→ What this task involves
Your answer should be an exact copy of the lines from the start of the entries to the line containing "Screen dimensions: 510x604", both included.

→ Input
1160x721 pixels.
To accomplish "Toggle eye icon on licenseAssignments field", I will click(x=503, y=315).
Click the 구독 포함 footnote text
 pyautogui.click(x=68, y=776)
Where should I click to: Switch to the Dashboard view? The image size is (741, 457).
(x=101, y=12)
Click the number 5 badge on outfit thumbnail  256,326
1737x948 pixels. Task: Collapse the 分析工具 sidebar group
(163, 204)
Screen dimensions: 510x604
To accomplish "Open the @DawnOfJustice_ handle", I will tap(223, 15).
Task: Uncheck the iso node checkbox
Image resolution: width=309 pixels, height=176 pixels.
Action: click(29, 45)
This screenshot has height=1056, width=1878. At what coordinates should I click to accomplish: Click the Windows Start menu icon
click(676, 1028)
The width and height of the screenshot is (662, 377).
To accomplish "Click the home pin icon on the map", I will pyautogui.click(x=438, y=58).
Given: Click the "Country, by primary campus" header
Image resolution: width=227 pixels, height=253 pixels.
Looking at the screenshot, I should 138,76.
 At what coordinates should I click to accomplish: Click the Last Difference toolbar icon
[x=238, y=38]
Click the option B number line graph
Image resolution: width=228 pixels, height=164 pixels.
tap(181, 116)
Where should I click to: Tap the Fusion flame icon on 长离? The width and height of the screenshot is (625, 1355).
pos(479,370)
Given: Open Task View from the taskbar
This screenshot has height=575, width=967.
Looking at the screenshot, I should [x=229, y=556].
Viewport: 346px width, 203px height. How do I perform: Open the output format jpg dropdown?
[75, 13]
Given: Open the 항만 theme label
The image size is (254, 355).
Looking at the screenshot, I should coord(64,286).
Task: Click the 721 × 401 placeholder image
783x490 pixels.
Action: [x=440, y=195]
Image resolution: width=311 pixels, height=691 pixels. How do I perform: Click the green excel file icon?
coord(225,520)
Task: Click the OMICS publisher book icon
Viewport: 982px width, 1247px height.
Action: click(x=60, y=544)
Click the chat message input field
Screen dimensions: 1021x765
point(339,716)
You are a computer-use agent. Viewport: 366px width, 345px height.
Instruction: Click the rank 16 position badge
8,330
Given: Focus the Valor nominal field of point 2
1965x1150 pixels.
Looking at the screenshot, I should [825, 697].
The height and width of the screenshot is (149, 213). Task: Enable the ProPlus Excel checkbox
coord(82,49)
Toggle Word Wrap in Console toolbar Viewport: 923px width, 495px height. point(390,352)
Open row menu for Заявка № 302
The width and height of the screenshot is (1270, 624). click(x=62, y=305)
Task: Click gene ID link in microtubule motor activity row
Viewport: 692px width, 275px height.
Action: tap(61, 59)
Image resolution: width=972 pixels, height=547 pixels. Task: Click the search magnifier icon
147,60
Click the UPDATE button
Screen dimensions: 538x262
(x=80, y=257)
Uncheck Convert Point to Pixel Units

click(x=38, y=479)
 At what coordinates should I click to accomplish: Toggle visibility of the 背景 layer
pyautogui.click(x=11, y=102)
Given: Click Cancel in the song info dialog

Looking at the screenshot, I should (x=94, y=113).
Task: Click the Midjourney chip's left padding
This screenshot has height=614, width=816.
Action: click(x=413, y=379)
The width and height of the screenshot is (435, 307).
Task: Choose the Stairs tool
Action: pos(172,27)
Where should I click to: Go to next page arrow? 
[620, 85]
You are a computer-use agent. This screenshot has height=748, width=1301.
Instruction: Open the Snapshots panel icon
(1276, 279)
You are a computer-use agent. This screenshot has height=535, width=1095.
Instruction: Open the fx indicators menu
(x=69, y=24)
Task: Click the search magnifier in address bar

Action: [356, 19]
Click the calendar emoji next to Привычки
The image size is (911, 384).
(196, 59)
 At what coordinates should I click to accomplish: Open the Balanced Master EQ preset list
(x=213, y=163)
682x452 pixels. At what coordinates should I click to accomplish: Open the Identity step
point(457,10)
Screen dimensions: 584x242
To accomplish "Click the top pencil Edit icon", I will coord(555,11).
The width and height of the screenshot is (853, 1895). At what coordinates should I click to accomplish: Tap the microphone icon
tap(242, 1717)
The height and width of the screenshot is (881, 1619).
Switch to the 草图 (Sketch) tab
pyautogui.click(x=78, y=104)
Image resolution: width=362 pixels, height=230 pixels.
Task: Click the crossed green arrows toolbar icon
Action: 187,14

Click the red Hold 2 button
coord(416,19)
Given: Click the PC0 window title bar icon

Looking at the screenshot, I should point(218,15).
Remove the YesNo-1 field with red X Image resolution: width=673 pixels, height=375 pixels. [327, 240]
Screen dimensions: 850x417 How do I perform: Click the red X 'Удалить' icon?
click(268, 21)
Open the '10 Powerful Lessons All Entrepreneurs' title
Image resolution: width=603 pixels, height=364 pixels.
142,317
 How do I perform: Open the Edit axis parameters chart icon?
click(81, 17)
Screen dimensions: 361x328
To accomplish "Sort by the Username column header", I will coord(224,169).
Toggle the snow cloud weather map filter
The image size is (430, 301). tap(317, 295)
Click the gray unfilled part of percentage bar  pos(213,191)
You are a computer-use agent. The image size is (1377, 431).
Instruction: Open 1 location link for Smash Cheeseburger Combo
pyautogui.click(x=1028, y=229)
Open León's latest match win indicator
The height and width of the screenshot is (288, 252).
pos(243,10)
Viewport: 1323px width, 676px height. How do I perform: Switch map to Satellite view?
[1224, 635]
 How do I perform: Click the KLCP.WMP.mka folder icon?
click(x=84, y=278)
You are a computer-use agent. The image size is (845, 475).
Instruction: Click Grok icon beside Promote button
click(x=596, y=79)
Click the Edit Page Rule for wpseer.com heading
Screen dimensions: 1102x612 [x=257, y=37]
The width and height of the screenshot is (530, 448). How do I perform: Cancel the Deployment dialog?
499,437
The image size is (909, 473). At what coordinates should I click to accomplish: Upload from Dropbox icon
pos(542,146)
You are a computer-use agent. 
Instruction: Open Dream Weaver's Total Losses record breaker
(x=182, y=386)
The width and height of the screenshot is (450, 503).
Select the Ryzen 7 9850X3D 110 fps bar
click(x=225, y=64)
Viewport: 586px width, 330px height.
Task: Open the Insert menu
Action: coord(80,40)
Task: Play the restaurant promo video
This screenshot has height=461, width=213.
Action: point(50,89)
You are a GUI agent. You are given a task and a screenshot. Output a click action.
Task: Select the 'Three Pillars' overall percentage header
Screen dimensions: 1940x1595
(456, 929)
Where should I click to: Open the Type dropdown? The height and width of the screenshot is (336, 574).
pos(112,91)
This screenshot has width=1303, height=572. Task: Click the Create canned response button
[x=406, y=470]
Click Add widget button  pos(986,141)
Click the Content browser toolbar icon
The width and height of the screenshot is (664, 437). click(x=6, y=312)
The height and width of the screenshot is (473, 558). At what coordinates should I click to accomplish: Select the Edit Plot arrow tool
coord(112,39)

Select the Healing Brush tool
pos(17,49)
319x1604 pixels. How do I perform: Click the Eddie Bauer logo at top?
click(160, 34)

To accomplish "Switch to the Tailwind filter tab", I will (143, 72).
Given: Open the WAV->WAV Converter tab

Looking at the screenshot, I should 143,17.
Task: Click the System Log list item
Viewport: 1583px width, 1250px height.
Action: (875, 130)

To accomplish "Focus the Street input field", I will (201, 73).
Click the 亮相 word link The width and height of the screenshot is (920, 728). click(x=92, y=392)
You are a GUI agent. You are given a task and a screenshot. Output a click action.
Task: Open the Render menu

→ Reply to the task
1160x721 pixels.
To accomplish "Toggle eye icon on licenseAssignments field", I will click(x=503, y=315).
Click the 구독 포함 footnote text
 pyautogui.click(x=68, y=776)
Where should I click to: Switch to the Dashboard view? The image size is (741, 457).
(x=101, y=12)
Click the number 5 badge on outfit thumbnail  256,326
1737x948 pixels. Task: Collapse the 分析工具 sidebar group
(163, 204)
Screen dimensions: 510x604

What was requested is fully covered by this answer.